Simenon’s 1933 novel spawned four movies in 1946, 1947 twice, and 1989. Routinely disappointed by films failing to follow a book, I wondered how accurate these adaptations might be. What follows is my rundown (a confession: my ‘search’ for accuracy relies on secondhand descriptions of the first three films and direct viewing of the fourth) on their success.
The first film is Panique, a French production (a restored version of this film came out in 2016) directed by Julien Duvivier. (Panic is the title in English.) Unfortunately, judging from what I read about the film, the changes are far from faithful, causing me to not bother to track it down for viewing.
It seems Simenon’s Mr. Hire, a petty criminal and scam artist, remains an unpopular oddball voyeur, but transforms into Dr. Varga, an astrologer, spiritual adviser, and amateur photographer. A murder suspect, he falls hopelessly in love with the girl next door he has been spying on all along. She herself is hopelessly controlled by her lover, and with him playing a vastly expanded role in contrast to the novel, they engineer a scheme to frame Varga. Duvivier distorts Simenon’s story with a traveling carnival background, interpersonal bumper car collisions, photo shoots of a hungry dog and a homeless man by the protagonist, a funeral procession for the murdered woman, listening to hymns in and lovemaking behind a church, a revelatory fortune teller, a bloodthirsty butcher, expanded crowd scenes including mob violence, and a different cause of death for the scapegoat.
The second and third films are Barrio and Viela, Rua Sem Sol, both productions directed by Ladislao Vajda. They came out almost simultaneously as so-called “double versions” in that the two films had the same script, but the actors were different, being Spanish in Barrio and Portuguese in Viela—a singular exception being Milú who plays Alice in both. Because they go even farther astray from the Simenon story than Panique, I did not try to find them to watch. First, they focus in error on the homicide detective and the criminal-girlfriend pair that teams up to frame her shy neighbor (Simenon’s protagonist). In other switches, the cop sets a successful trap for the killer, and the good-hearted girl elopes with her silent admirer.

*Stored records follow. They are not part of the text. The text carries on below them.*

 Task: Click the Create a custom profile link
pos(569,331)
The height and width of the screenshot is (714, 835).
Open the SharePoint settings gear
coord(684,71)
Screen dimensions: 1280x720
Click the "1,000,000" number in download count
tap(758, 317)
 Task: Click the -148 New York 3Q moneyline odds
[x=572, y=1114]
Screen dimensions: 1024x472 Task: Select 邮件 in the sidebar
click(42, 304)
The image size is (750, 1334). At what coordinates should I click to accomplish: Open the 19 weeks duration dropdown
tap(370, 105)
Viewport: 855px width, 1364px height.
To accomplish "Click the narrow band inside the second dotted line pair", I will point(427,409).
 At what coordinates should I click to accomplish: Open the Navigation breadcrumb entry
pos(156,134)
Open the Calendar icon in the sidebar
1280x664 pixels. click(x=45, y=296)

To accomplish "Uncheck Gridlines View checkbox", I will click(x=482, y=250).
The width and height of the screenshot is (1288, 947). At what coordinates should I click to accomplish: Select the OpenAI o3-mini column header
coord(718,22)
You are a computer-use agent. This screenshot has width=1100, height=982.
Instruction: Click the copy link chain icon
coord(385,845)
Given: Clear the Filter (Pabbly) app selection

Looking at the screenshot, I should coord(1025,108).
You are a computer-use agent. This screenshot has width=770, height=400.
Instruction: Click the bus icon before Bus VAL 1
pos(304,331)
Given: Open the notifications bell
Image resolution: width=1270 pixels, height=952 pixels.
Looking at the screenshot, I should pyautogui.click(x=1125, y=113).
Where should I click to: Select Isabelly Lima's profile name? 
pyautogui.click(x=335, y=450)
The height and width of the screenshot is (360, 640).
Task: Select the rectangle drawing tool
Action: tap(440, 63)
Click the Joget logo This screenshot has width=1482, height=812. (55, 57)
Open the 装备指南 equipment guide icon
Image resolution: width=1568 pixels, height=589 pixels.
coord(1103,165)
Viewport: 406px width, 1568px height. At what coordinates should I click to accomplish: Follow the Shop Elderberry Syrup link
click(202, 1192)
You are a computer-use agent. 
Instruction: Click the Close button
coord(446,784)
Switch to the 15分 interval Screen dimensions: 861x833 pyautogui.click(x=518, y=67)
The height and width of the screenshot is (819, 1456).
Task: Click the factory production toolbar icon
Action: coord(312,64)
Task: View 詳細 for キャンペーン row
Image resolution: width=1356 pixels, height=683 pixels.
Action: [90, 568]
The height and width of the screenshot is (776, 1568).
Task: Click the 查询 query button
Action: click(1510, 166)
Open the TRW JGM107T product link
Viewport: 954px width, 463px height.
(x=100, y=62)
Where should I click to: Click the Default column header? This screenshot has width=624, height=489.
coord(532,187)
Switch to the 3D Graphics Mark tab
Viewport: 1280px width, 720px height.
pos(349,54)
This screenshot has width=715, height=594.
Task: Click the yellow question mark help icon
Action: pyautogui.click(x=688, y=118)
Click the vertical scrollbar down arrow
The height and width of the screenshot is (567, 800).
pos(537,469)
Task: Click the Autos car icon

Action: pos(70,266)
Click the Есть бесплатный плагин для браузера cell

The fourth film is Monsieur Hire, a French production directed by Patrice Leconte. When I learned the film “sticks closer to the letter of the novel,” I figured it would be worth viewing. Unfortunately, this film fails much like the others, for it introduces numerous new and frankly bizarre elements into Simenon’s old story: Hire keeps white rats that get special burials. He patronizes a naked black masseuse and an electric tattoo artist. Alice spills tomatoes at Hire’s door in a weird ploy to achieve direct contact with the timid voyeur. Her evil lover and a single detective play prominent invented roles in their respective framing and pursuing of the innocent murder suspect. The three in the ‘love triangle’ interact at a boxing match. They also go ice-skating until the ‘fall guy’ literally falls on his face. To be fair, the film does get the names right; does show Hire doing his peeping (but the emphasis is more on his loving); and does portray the bowling, crowd, and rooftop scenes from the book. Yet, emblematic of its failure in accuracy is the voyeur lying on the ground at the end. He is not Simenon’s “dead man whose eyes had just been closed,” but rather Leconte’s dead man with his eyes wide open.
David P Simmons
Panique...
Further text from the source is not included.